--- Entries shown Enclosed Below ---

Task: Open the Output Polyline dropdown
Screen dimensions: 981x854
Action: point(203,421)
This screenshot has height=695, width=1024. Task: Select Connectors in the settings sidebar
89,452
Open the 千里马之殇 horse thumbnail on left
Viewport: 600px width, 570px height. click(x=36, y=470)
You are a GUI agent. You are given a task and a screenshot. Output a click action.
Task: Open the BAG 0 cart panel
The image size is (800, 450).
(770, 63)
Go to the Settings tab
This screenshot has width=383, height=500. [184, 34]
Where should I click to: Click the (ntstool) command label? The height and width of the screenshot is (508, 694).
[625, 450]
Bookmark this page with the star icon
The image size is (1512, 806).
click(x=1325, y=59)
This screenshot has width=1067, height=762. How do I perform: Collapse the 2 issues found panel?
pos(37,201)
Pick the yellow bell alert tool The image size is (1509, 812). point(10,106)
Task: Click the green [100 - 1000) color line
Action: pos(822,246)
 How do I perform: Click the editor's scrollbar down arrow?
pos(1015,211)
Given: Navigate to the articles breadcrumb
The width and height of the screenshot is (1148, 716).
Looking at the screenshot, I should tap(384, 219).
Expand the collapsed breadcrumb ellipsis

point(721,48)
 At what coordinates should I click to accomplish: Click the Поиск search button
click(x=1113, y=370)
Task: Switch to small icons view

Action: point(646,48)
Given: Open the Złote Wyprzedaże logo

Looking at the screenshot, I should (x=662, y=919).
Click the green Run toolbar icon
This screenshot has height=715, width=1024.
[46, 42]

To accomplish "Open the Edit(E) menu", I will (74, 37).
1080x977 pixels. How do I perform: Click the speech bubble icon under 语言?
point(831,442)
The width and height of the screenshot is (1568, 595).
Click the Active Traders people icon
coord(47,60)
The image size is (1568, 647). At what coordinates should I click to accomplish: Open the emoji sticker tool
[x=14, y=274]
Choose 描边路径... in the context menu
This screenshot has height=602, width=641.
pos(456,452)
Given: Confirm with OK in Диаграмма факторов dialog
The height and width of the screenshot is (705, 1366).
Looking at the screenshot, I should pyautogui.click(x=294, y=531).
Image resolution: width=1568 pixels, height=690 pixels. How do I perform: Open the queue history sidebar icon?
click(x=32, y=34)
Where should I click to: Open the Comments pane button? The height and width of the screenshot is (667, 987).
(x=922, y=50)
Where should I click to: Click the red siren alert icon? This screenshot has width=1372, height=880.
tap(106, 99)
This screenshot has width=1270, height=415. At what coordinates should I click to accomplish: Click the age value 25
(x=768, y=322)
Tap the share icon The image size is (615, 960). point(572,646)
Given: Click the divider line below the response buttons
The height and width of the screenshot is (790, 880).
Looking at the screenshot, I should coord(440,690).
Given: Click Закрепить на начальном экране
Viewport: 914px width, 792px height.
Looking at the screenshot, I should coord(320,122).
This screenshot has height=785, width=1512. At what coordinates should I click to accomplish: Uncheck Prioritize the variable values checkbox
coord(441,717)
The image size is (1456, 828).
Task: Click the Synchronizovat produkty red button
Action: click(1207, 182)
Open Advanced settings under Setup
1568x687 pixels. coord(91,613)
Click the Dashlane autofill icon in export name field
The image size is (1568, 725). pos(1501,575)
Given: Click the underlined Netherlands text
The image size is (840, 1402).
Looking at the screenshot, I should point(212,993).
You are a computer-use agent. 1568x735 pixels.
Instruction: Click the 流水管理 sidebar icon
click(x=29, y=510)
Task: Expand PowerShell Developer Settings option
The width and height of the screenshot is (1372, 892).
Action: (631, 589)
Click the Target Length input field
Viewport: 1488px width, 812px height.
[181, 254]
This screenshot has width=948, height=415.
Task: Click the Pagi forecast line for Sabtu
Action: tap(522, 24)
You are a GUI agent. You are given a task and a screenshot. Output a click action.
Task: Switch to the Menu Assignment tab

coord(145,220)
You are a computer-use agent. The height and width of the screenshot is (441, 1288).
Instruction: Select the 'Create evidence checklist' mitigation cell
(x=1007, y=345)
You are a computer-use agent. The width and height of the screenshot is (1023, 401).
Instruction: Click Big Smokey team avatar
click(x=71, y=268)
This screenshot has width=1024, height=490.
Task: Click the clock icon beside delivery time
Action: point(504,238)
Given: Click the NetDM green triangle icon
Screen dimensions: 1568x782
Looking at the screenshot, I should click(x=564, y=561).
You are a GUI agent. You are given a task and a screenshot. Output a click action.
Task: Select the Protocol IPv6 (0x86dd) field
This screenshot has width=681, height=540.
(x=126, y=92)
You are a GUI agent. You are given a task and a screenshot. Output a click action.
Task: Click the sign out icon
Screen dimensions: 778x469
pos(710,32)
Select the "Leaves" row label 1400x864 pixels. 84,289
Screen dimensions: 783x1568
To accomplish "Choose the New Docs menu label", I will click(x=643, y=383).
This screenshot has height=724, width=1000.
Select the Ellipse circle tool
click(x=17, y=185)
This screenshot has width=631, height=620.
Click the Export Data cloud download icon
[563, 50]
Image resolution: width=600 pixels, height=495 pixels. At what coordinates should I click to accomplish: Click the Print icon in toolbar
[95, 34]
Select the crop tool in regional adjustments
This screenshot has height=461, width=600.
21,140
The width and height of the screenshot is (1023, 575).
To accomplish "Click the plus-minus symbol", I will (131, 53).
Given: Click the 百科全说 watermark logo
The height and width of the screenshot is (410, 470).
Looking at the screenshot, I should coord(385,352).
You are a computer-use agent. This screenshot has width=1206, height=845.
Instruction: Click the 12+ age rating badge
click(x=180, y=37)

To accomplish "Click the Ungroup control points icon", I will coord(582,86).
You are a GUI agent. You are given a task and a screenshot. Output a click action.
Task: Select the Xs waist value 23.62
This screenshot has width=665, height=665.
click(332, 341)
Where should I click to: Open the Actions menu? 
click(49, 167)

--- End of Enclosed Entries shown ---

■ Required work
In full and without alteration, copy the entries.

■ Task result
Task: Open the Output Polyline dropdown
Screen dimensions: 981x854
Action: point(203,421)
This screenshot has height=695, width=1024. Task: Select Connectors in the settings sidebar
89,452
Open the 千里马之殇 horse thumbnail on left
Viewport: 600px width, 570px height. click(x=36, y=470)
You are a GUI agent. You are given a task and a screenshot. Output a click action.
Task: Open the BAG 0 cart panel
The image size is (800, 450).
(770, 63)
Go to the Settings tab
This screenshot has width=383, height=500. [184, 34]
Where should I click to: Click the (ntstool) command label? The height and width of the screenshot is (508, 694).
[625, 450]
Bookmark this page with the star icon
The image size is (1512, 806).
click(x=1325, y=59)
This screenshot has width=1067, height=762. How do I perform: Collapse the 2 issues found panel?
pos(37,201)
Pick the yellow bell alert tool The image size is (1509, 812). point(10,106)
Task: Click the green [100 - 1000) color line
Action: pos(822,246)
 How do I perform: Click the editor's scrollbar down arrow?
pos(1015,211)
Given: Navigate to the articles breadcrumb
The width and height of the screenshot is (1148, 716).
Looking at the screenshot, I should tap(384, 219).
Expand the collapsed breadcrumb ellipsis

point(721,48)
 At what coordinates should I click to accomplish: Click the Поиск search button
click(x=1113, y=370)
Task: Switch to small icons view

Action: point(646,48)
Given: Open the Złote Wyprzedaże logo

Looking at the screenshot, I should (x=662, y=919).
Click the green Run toolbar icon
This screenshot has height=715, width=1024.
[46, 42]

To accomplish "Open the Edit(E) menu", I will (74, 37).
1080x977 pixels. How do I perform: Click the speech bubble icon under 语言?
point(831,442)
The width and height of the screenshot is (1568, 595).
Click the Active Traders people icon
coord(47,60)
The image size is (1568, 647). At what coordinates should I click to accomplish: Open the emoji sticker tool
[x=14, y=274]
Choose 描边路径... in the context menu
This screenshot has height=602, width=641.
pos(456,452)
Given: Confirm with OK in Диаграмма факторов dialog
The height and width of the screenshot is (705, 1366).
Looking at the screenshot, I should pyautogui.click(x=294, y=531).
Image resolution: width=1568 pixels, height=690 pixels. How do I perform: Open the queue history sidebar icon?
click(x=32, y=34)
Where should I click to: Open the Comments pane button? The height and width of the screenshot is (667, 987).
(x=922, y=50)
Where should I click to: Click the red siren alert icon? This screenshot has width=1372, height=880.
tap(106, 99)
This screenshot has width=1270, height=415. At what coordinates should I click to accomplish: Click the age value 25
(x=768, y=322)
Tap the share icon The image size is (615, 960). point(572,646)
Given: Click the divider line below the response buttons
The height and width of the screenshot is (790, 880).
Looking at the screenshot, I should coord(440,690).
Given: Click Закрепить на начальном экране
Viewport: 914px width, 792px height.
Looking at the screenshot, I should coord(320,122).
This screenshot has height=785, width=1512. At what coordinates should I click to accomplish: Uncheck Prioritize the variable values checkbox
coord(441,717)
The image size is (1456, 828).
Task: Click the Synchronizovat produkty red button
Action: click(1207, 182)
Open Advanced settings under Setup
1568x687 pixels. coord(91,613)
Click the Dashlane autofill icon in export name field
The image size is (1568, 725). pos(1501,575)
Given: Click the underlined Netherlands text
The image size is (840, 1402).
Looking at the screenshot, I should point(212,993).
You are a computer-use agent. 1568x735 pixels.
Instruction: Click the 流水管理 sidebar icon
click(x=29, y=510)
Task: Expand PowerShell Developer Settings option
The width and height of the screenshot is (1372, 892).
Action: (631, 589)
Click the Target Length input field
Viewport: 1488px width, 812px height.
[181, 254]
This screenshot has width=948, height=415.
Task: Click the Pagi forecast line for Sabtu
Action: tap(522, 24)
You are a GUI agent. You are given a task and a screenshot. Output a click action.
Task: Switch to the Menu Assignment tab

coord(145,220)
You are a computer-use agent. The height and width of the screenshot is (441, 1288).
Instruction: Select the 'Create evidence checklist' mitigation cell
(x=1007, y=345)
You are a computer-use agent. The width and height of the screenshot is (1023, 401).
Instruction: Click Big Smokey team avatar
click(x=71, y=268)
This screenshot has width=1024, height=490.
Task: Click the clock icon beside delivery time
Action: point(504,238)
Given: Click the NetDM green triangle icon
Screen dimensions: 1568x782
Looking at the screenshot, I should click(x=564, y=561).
You are a GUI agent. You are given a task and a screenshot. Output a click action.
Task: Select the Protocol IPv6 (0x86dd) field
This screenshot has width=681, height=540.
(x=126, y=92)
You are a GUI agent. You are given a task and a screenshot. Output a click action.
Task: Click the sign out icon
Screen dimensions: 778x469
pos(710,32)
Select the "Leaves" row label 1400x864 pixels. 84,289
Screen dimensions: 783x1568
To accomplish "Choose the New Docs menu label", I will click(x=643, y=383).
This screenshot has height=724, width=1000.
Select the Ellipse circle tool
click(x=17, y=185)
This screenshot has width=631, height=620.
Click the Export Data cloud download icon
[563, 50]
Image resolution: width=600 pixels, height=495 pixels. At what coordinates should I click to accomplish: Click the Print icon in toolbar
[95, 34]
Select the crop tool in regional adjustments
This screenshot has height=461, width=600.
21,140
The width and height of the screenshot is (1023, 575).
To accomplish "Click the plus-minus symbol", I will (131, 53).
Given: Click the 百科全说 watermark logo
The height and width of the screenshot is (410, 470).
Looking at the screenshot, I should coord(385,352).
You are a computer-use agent. This screenshot has width=1206, height=845.
Instruction: Click the 12+ age rating badge
click(x=180, y=37)

To accomplish "Click the Ungroup control points icon", I will coord(582,86).
You are a GUI agent. You are given a task and a screenshot. Output a click action.
Task: Select the Xs waist value 23.62
This screenshot has width=665, height=665.
click(332, 341)
Where should I click to: Open the Actions menu? 
click(49, 167)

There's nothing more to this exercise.